From Blacksmiths Bridge the canal skirts Dogsmerfield Park and the large expanse of water glimpsed to the west is known as Tundry Pond. Its a large lake with ornamental bridges at the end furthest away from the canal. The pond has existed here a long time and the large estate it is in is known as Dogsmerfield Park. This park is one of the reasons the canal takes a long loop between Blackmsiths and Spratts Hatch.
Old wartime pill box south of Dogsmerfield
Opposite the pond are yet more defences. But this is the last lot. And what looks like an ordinary pill box is certainly not what it seems. Its level with the canal but in order to get in it one has to go down the embankment and then clamber through a very low entrance and up a narrow flight of steps into the main part of the box. As a rule pill boxes look over the waterway (or railway) they are defending and the entrances are at the rear.

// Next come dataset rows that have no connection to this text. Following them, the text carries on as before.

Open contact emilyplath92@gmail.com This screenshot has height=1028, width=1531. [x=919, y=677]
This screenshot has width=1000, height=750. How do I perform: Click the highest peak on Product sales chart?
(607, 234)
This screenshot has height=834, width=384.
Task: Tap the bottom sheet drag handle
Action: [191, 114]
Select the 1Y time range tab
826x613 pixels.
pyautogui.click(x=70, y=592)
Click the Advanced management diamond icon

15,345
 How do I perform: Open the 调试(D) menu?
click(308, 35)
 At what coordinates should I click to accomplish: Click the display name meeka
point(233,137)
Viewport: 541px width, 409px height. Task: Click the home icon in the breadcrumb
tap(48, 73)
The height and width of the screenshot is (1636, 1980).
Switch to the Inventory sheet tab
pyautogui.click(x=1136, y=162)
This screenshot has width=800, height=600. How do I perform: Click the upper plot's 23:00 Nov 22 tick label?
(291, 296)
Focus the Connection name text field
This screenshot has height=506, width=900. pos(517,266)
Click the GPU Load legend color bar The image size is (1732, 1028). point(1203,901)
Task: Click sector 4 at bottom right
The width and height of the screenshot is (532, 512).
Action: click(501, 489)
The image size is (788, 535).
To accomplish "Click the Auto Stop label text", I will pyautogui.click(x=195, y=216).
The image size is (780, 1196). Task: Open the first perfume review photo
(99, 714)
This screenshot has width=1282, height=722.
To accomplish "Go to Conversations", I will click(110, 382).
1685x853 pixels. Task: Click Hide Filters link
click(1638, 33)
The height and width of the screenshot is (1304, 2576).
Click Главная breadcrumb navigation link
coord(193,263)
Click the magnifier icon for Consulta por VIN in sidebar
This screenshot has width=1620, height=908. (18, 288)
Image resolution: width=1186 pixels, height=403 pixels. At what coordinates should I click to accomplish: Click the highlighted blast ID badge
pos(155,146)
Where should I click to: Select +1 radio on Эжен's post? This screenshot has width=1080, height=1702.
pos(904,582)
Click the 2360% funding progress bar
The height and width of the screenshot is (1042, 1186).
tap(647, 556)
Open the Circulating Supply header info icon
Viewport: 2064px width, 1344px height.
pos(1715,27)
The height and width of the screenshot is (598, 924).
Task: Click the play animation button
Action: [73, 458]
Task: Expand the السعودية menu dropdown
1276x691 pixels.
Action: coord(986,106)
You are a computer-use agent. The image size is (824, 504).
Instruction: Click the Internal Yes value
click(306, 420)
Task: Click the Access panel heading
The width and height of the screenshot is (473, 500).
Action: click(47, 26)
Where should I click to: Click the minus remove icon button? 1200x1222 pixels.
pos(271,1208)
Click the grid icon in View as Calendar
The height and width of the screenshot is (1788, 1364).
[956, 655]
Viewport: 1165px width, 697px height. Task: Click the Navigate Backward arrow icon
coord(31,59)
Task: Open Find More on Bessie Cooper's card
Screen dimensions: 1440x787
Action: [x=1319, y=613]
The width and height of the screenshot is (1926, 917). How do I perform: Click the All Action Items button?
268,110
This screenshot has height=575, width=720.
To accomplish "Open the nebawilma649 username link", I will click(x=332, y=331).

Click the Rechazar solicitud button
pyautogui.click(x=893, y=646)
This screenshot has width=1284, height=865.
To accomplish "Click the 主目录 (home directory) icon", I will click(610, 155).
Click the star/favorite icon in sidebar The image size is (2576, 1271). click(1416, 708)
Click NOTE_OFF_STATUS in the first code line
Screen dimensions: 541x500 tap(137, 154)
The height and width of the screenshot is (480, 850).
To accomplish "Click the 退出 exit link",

The Basingstoke Canal News (Summer 2009) has a feature on the wartime defences and the author suggests that the unqiue arragnement was neccessary because the box had to defend the embankment leading up to the canal, Tundry Pond opposite and Blacksmiths bridge to the south.
Just before the canal enters the woods and cutting past the village, its Country House and other buildings such as this attractive square church tower can be seen behind the towpath across the fields.
Visible portion of the Great Wall of Dogsmerfield. This was built by volunteers as a means of stabilising this section of Dogsmerfield cutting, which is almost right by Dogsmerfield House.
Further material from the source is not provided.